#### [Problem]
Write out all of the data again, exactly as it reads.
Segment Start: Exercise data
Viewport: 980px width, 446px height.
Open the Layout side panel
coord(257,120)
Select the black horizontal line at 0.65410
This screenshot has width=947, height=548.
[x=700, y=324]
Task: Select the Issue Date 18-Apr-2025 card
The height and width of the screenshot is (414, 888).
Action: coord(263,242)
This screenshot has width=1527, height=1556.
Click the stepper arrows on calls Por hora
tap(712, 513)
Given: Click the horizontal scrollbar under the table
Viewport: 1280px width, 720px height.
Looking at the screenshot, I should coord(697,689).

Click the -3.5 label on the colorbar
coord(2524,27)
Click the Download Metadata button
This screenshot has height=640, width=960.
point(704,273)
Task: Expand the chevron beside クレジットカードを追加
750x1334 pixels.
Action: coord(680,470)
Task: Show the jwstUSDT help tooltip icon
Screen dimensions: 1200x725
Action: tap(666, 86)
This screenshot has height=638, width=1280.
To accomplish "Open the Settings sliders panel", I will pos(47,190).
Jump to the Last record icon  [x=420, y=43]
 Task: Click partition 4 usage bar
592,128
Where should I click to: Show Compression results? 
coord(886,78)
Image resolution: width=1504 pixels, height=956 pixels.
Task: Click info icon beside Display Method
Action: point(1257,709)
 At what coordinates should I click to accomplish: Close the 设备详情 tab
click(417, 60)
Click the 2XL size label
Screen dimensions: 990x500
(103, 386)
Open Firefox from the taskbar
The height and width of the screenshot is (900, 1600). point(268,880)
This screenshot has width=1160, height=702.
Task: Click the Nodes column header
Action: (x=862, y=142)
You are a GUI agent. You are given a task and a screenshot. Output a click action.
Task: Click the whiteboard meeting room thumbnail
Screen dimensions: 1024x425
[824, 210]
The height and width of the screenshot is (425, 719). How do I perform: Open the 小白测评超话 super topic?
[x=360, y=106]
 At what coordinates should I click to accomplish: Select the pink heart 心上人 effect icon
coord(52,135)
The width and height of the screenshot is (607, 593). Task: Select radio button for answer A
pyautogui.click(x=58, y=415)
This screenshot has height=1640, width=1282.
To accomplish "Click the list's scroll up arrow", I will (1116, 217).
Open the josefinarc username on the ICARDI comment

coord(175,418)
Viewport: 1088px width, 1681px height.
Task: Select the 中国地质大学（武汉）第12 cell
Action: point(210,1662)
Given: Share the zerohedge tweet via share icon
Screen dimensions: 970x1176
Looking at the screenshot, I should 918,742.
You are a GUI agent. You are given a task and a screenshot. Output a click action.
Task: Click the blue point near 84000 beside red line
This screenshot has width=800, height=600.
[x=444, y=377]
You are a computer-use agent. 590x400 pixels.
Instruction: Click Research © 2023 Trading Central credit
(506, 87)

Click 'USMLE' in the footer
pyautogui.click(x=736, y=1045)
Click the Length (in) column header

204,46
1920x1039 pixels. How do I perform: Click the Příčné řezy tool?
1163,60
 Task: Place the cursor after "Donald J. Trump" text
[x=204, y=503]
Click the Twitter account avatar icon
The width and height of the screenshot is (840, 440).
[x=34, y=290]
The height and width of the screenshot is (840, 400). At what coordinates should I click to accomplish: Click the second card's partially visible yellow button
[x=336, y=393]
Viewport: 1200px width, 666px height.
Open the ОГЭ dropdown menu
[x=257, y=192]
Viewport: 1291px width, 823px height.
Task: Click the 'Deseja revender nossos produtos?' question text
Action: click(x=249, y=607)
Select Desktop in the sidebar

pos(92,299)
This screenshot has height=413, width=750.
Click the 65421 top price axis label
Segment End: Exercise data
#### [Exercise output]
Viewport: 980px width, 446px height.
Open the Layout side panel
coord(257,120)
Select the black horizontal line at 0.65410
This screenshot has width=947, height=548.
[x=700, y=324]
Task: Select the Issue Date 18-Apr-2025 card
The height and width of the screenshot is (414, 888).
Action: coord(263,242)
This screenshot has width=1527, height=1556.
Click the stepper arrows on calls Por hora
tap(712, 513)
Given: Click the horizontal scrollbar under the table
Viewport: 1280px width, 720px height.
Looking at the screenshot, I should coord(697,689).

Click the -3.5 label on the colorbar
coord(2524,27)
Click the Download Metadata button
This screenshot has height=640, width=960.
point(704,273)
Task: Expand the chevron beside クレジットカードを追加
750x1334 pixels.
Action: coord(680,470)
Task: Show the jwstUSDT help tooltip icon
Screen dimensions: 1200x725
Action: tap(666, 86)
This screenshot has height=638, width=1280.
To accomplish "Open the Settings sliders panel", I will pos(47,190).
Jump to the Last record icon  [x=420, y=43]
 Task: Click partition 4 usage bar
592,128
Where should I click to: Show Compression results? 
coord(886,78)
Image resolution: width=1504 pixels, height=956 pixels.
Task: Click info icon beside Display Method
Action: point(1257,709)
 At what coordinates should I click to accomplish: Close the 设备详情 tab
click(417, 60)
Click the 2XL size label
Screen dimensions: 990x500
(103, 386)
Open Firefox from the taskbar
The height and width of the screenshot is (900, 1600). point(268,880)
This screenshot has width=1160, height=702.
Task: Click the Nodes column header
Action: (x=862, y=142)
You are a GUI agent. You are given a task and a screenshot. Output a click action.
Task: Click the whiteboard meeting room thumbnail
Screen dimensions: 1024x425
[824, 210]
The height and width of the screenshot is (425, 719). How do I perform: Open the 小白测评超话 super topic?
[x=360, y=106]
 At what coordinates should I click to accomplish: Select the pink heart 心上人 effect icon
coord(52,135)
The width and height of the screenshot is (607, 593). Task: Select radio button for answer A
pyautogui.click(x=58, y=415)
This screenshot has height=1640, width=1282.
To accomplish "Click the list's scroll up arrow", I will (1116, 217).
Open the josefinarc username on the ICARDI comment

coord(175,418)
Viewport: 1088px width, 1681px height.
Task: Select the 中国地质大学（武汉）第12 cell
Action: point(210,1662)
Given: Share the zerohedge tweet via share icon
Screen dimensions: 970x1176
Looking at the screenshot, I should 918,742.
You are a GUI agent. You are given a task and a screenshot. Output a click action.
Task: Click the blue point near 84000 beside red line
This screenshot has width=800, height=600.
[x=444, y=377]
You are a computer-use agent. 590x400 pixels.
Instruction: Click Research © 2023 Trading Central credit
(506, 87)

Click 'USMLE' in the footer
pyautogui.click(x=736, y=1045)
Click the Length (in) column header

204,46
1920x1039 pixels. How do I perform: Click the Příčné řezy tool?
1163,60
 Task: Place the cursor after "Donald J. Trump" text
[x=204, y=503]
Click the Twitter account avatar icon
The width and height of the screenshot is (840, 440).
[x=34, y=290]
The height and width of the screenshot is (840, 400). At what coordinates should I click to accomplish: Click the second card's partially visible yellow button
[x=336, y=393]
Viewport: 1200px width, 666px height.
Open the ОГЭ dropdown menu
[x=257, y=192]
Viewport: 1291px width, 823px height.
Task: Click the 'Deseja revender nossos produtos?' question text
Action: click(x=249, y=607)
Select Desktop in the sidebar

pos(92,299)
This screenshot has height=413, width=750.
Click the 65421 top price axis label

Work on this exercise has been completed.